Updated by Matt DeVillier about 9 hours ago
Maybe you hit a similar issue, but its more obfuscated in your case? In any case we should update the UEFIPayloadPkg function (hoping nothing else in EDK2 depends on it) to not assume a continuous MMIO space.
I think you may be right. looking at the cbmem and dmesg logs from both the top-down and bottom-up allocations, coreboot allocates the same memory windows:
[INFO ] * Base: 80000000, Size: 70000000, Tag: 200
[INFO ] * Base: f4000000, Size: a000000, Tag: 200
[INFO ] * Base: 17f000000, Size: 7e81000000, Tag: 200
but for the 2nd window, the kernel isn't seeing the full size:
pci_bus 0000:00: root bus resource [mem 0x80000000-0xefffffff window]

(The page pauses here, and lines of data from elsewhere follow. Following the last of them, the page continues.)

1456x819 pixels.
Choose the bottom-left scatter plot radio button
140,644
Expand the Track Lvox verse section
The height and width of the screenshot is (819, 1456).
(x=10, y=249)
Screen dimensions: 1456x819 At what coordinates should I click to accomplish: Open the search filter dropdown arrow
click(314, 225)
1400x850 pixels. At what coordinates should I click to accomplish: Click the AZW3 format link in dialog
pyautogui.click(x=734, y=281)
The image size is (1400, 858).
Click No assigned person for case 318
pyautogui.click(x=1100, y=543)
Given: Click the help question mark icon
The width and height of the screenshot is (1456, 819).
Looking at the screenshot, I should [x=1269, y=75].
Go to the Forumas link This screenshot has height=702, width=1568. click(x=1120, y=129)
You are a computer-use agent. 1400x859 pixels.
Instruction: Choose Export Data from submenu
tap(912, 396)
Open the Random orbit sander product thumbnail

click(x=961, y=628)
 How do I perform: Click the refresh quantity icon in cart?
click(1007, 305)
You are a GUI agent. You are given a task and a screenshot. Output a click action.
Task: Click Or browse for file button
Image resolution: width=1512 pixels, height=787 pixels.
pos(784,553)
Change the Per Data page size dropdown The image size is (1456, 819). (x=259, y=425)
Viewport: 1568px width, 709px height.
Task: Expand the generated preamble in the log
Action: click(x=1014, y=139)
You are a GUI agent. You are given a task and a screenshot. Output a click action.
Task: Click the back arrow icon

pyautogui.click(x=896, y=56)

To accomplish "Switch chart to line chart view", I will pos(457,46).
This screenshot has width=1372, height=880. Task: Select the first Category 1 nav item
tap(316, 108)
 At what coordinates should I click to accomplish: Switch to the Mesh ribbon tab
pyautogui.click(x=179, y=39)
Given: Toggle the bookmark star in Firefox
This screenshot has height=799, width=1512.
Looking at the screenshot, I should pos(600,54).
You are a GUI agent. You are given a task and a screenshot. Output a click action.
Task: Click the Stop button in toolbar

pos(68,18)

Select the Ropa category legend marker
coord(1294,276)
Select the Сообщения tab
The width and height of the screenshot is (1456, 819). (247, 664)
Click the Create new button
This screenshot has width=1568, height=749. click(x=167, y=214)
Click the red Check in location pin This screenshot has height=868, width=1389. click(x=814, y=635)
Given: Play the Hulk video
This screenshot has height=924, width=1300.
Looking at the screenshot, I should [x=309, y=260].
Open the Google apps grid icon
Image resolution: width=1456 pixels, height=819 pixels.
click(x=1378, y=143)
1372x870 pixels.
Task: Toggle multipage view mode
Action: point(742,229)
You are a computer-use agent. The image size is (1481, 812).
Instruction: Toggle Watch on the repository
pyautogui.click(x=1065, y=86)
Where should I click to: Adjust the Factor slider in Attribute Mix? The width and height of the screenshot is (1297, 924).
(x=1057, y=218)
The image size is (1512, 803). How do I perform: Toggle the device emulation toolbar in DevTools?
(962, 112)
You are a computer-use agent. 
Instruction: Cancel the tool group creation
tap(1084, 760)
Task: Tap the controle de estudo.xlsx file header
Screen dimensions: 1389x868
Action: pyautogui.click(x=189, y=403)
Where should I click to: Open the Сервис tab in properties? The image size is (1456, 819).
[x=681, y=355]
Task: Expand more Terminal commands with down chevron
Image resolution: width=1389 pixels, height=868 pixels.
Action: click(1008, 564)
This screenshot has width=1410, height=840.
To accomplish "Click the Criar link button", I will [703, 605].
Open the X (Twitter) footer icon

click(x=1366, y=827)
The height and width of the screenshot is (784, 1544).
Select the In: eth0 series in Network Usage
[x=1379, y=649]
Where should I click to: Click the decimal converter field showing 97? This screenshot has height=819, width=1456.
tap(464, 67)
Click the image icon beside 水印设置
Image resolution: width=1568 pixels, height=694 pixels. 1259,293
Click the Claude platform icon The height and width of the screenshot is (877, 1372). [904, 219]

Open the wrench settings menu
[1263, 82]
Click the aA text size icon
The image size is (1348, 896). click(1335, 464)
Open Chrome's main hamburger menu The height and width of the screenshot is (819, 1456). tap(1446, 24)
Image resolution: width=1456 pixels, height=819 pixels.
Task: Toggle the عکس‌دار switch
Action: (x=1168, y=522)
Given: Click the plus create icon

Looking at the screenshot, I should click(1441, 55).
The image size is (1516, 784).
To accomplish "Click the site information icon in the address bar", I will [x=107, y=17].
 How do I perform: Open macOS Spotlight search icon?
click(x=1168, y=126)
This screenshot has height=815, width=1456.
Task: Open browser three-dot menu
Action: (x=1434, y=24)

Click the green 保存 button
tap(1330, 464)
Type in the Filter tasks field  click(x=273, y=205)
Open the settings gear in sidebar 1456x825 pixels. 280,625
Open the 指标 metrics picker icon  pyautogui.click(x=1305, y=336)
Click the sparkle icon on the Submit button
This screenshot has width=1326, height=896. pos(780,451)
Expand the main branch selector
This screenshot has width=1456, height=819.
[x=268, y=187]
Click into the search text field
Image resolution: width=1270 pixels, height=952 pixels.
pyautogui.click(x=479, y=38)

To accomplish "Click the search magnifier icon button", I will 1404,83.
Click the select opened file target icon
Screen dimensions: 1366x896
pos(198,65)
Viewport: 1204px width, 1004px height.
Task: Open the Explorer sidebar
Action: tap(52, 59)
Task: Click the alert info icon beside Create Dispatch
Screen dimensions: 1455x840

pci_bus 0000:00: root bus resource [mem 0xfed40000-0xfed44fff window]
I'm guessing edk2 is futzing with the memory map. In the top down scenario, the kernel sees the I2C controllers as being outside of the (incorrectly small) 2nd window, and remaps them inside the first. Windows likely see it and just says sorry, no I2C for you.
I'll grab some edk2 logs and see if there's anything insightful there
Updated by Walter Sonius about 9 hours ago
Related patch: CB:89464 device/Kconfig: Disable top-down resource allocation for pre-FSP 2.0
Is using the option CONFIG_EDK2_CBMEM_LOGGING
the correct way to log EDK2 and is there a way to increase the CBMEM size or should I decrease coreboot its own logging from SPEW to EMERGENCY to keep more space available for EDK2 log?
Updated by Matt DeVillier about 9 hours ago
Walter Sonius wrote in #note-3:
Related patch: CB:89464 device/Kconfig: Disable top-down resource allocation for pre-FSP 2.0
Is using the option
CONFIG_EDK2_CBMEM_LOGGING
the correct way to log EDK2 and is there a way to increase the CBMEM size or should I decrease coreboot its own logging from SPEW to EMERGENCY to keep more space available for EDK2 log?
I would use:
CONFIG_EDK2_CBMEM_LOGGING=y
CONFIG_CONSOLE_CBMEM_BUFFER_SIZE=0x80000
reducing coreboot's logging level will not free up a meaningful amount of space. edk2 uses 10x what coreboot does, the cbmem allocation must be increased.
Updated by Matt DeVillier about 4 hours ago
I think I've found the issue actually: pre-Skylake Intel platforms all define their MMIO ranges statically in ASL, and have a single window defined. That works fine for bottom-up allocation, but not for top-down, where there are two Windows, and we start with the top one. So the proper fix is going to be migrating the older platforms to use the dynamically-generated MMIO windows that the Intel common SoC's all use. Will push patches once I have something working.